Quantum neural networks generalize at the quantum level the notion of a feed-forward neural network. Like their classical counterparts, the fundamental computational unit of a quantum neural network is represented by a so-called quantum perceptron. In recent years, several proposals for implementing a quantum perceptron have been considered [22, 7, 8, 23, 24, 25, 26, 27, 28, 29, 30, 31, 32, 33, 34, 11, 35]. Regardless of the specific model, each approach typically involves three essential steps: first, constructing an encoding circuit to map classical input data into a quantum state; second, defining a set of trainable quantum gates — controlled by tunable weights $w_{ij}$ — to realize a quantum counterpart to the non-linear output of the classical perceptron; and finally, setting a readout operation to retrieve a classical output from the quantum system. In this respect, notice that the quantum measurement process itself, in its selective version, amounts to a non-linear operation.

■ Source data:
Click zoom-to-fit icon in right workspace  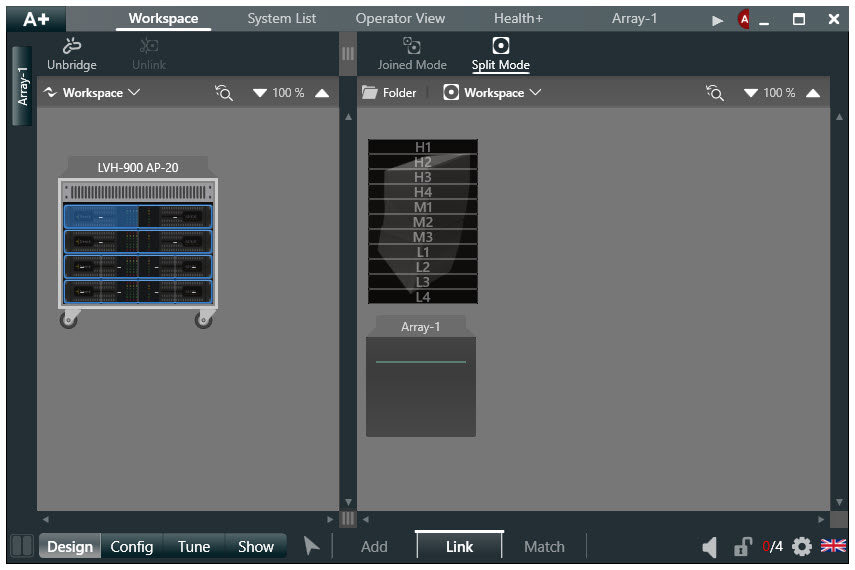pos(714,93)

■ What you will do:
(A) Answer these questions from the quantum neural network text, each on its own line:
(i) What is the fundamental computational unit of a quantum neural network called?
(ii) What controls the trainable quantum gates?
(iii) In its selective version, what does the quantum measurement process amount to?
(B) Carry on the quantum neural network text, starting after its final sentence.

■ Responses for each task:
(A)
(i) A quantum perceptron.
(ii) Tunable weights $w_{ij}$.
(iii) A non-linear operation.

(B)
3.1 A discrete model of quantum perceptron

In this work, we focus on a model first proposed in [11]. A perceptron is here implemented by a qubit subjected to an external coupling that operates a unitary transformation parametrized by a classical activation function. Specifically, the $k$ -th qubit in a multi-layered perceptron is acted upon by a unitary transformation $U_{k}(\bm{w}_{k},f)$ that depends on a non-linear activation function $f$ and on tunable weights $w_{kj}$ , $j=1,2,\ldots,k-1$ , as follows:

U_{k}(\bm{w}_{k},f)\coloneqq\exp\bigg(-\mathrm{i}\arcsin\sqrt{f\Big(\mbox{$\sum_{j<k}$}w_{kj}\sigma_{z}^{(j)}-b_{k}\Big)}\otimes\sigma_{y}^{(k)}\bigg),

(14)

where $\sigma_{\alpha}^{(i)}$ , $\alpha\in\{x,y,z\}$ , denotes the $\alpha$ -Pauli operator acting on the $i$ -th qubit.

Remark 1.

The above model of discrete quantum perceptron has been proved to contain the classical perceptron as a limit and thus to provide a universal approximator of continuous functions [11].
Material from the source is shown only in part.